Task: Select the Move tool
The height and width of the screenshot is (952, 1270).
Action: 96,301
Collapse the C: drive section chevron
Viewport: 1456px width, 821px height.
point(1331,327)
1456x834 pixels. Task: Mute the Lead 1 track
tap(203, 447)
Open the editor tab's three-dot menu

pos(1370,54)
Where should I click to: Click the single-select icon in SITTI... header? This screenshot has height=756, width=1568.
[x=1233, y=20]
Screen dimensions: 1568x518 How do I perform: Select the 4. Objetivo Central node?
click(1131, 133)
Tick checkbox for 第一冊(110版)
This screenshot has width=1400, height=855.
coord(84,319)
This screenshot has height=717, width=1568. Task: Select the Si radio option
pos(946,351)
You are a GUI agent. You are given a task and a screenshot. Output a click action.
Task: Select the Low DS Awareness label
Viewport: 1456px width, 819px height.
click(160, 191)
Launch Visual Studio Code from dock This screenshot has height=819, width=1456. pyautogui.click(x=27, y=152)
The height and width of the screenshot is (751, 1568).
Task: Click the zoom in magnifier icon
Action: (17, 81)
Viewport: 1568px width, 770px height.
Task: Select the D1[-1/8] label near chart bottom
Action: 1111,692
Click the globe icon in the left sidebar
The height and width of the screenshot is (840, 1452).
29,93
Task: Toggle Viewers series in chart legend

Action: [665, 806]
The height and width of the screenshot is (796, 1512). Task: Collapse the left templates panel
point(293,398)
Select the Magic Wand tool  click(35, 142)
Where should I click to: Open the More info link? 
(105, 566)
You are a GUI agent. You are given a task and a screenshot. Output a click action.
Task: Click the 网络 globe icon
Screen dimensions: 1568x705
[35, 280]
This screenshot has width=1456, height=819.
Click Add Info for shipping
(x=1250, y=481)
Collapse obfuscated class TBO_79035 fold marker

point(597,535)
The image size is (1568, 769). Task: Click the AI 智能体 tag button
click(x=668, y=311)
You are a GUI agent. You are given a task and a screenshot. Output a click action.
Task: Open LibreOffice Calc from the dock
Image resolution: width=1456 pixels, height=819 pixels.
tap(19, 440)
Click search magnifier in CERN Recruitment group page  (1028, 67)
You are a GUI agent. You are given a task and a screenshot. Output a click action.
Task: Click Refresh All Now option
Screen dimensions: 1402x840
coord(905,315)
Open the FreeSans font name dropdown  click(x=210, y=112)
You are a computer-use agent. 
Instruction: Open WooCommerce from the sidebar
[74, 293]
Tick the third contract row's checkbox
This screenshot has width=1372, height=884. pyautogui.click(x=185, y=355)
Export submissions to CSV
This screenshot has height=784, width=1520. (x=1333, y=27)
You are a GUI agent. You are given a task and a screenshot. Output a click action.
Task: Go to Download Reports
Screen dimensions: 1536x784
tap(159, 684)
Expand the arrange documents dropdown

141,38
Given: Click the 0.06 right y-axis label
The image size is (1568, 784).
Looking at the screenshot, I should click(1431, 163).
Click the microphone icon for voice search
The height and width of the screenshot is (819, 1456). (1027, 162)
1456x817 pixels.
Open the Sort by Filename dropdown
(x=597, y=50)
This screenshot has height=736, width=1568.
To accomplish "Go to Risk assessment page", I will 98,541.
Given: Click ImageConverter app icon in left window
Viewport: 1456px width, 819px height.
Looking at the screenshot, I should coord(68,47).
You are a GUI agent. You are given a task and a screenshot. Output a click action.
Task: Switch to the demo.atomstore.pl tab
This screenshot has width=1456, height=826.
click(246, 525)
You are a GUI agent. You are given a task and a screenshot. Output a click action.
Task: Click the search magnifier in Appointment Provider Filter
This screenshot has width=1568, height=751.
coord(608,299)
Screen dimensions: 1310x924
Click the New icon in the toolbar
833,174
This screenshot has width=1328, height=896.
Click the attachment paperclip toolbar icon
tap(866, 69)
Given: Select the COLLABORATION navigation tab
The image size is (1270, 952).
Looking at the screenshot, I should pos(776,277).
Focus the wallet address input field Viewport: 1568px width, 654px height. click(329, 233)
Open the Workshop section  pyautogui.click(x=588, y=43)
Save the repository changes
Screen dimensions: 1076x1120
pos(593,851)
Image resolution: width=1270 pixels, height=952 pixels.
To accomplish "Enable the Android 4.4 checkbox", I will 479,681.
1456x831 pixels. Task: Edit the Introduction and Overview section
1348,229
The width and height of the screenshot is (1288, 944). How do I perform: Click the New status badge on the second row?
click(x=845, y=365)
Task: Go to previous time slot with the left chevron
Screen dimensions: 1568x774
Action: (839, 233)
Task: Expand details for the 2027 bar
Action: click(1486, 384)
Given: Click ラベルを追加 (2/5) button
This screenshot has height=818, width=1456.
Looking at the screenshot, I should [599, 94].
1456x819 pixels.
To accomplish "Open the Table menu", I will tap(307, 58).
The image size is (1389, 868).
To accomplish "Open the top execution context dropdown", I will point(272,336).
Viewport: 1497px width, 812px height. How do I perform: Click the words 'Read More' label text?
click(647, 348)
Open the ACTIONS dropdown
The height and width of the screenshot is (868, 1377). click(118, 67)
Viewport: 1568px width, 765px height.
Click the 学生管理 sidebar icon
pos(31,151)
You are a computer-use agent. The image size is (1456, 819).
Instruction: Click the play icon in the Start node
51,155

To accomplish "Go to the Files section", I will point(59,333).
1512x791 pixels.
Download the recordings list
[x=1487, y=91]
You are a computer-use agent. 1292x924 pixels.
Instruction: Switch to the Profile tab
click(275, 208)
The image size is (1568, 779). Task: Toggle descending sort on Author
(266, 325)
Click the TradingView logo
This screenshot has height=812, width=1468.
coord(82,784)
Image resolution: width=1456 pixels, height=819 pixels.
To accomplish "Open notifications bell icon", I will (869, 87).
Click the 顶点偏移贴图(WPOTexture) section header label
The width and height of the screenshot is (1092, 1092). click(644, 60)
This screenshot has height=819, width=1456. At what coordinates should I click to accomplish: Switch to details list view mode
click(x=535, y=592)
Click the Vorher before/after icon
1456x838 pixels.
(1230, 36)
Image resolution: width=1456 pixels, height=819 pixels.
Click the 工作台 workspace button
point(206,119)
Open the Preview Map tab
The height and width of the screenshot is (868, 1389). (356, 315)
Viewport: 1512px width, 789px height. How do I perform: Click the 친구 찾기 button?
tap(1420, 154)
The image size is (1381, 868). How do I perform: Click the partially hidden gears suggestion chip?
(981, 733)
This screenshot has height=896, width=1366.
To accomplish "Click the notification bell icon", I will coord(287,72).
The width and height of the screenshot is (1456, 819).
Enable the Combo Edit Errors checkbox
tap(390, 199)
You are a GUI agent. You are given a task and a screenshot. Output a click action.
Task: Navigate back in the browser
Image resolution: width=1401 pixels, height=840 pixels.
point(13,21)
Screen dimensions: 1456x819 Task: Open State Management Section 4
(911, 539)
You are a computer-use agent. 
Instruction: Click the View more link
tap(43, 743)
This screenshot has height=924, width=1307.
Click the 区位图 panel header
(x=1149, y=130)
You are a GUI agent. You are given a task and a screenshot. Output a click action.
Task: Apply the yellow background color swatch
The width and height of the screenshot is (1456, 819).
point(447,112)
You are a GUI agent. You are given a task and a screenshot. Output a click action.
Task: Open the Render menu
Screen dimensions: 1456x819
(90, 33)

> _Task_
Using the material above, find each line that holds "computer" and copy that line.

> _Exercise answer_
You are a computer-use agent. 
You are a computer-use agent. The image size is (1456, 819).
You are a computer-use agent. 1292x924 pixels.
You are a computer-use agent. 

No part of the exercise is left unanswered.